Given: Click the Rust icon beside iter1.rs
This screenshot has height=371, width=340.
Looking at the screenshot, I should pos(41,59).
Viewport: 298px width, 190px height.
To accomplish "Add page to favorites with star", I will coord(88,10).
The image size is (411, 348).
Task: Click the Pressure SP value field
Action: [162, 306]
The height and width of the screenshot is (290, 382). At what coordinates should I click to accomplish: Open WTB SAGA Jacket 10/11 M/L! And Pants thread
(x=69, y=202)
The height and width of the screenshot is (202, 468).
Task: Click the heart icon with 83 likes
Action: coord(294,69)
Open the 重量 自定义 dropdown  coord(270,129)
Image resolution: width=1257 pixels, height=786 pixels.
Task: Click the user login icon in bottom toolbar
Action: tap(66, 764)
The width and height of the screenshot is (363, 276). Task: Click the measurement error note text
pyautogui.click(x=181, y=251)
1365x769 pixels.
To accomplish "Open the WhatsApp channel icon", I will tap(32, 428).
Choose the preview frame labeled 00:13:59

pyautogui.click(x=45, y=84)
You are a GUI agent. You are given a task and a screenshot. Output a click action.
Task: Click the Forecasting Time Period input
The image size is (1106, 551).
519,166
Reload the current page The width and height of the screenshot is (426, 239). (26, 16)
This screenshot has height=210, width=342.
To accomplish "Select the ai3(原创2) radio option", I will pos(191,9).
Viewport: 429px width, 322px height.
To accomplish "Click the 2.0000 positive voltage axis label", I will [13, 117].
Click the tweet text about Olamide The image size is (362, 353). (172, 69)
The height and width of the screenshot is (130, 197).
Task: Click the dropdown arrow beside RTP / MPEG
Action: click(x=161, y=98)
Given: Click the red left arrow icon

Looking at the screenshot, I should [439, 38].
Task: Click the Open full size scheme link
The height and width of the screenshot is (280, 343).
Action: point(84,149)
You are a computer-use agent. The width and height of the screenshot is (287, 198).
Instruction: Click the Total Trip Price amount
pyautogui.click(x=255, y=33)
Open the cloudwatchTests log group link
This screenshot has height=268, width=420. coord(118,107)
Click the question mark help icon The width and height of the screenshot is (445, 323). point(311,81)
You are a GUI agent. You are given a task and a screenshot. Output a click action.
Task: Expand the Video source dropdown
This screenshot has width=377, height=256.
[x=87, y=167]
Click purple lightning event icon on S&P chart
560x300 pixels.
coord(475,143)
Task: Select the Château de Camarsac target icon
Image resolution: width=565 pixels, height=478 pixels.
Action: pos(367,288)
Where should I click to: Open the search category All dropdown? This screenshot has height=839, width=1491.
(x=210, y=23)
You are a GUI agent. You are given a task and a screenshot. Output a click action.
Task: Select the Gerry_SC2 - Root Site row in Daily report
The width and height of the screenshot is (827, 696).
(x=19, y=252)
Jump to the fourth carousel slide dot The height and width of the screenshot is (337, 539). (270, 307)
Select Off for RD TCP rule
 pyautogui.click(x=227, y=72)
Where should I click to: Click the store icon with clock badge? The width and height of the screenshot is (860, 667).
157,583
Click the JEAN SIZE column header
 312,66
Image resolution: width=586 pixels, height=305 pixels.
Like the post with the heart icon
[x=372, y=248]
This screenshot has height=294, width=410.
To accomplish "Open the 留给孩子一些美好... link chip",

********************

* INSTRUCTIONS TO FOLLOW: Filter the entries down to the lines with the word "Viewport" in them.

* TASK RESPONSE:
Viewport: 298px width, 190px height.
Viewport: 429px width, 322px height.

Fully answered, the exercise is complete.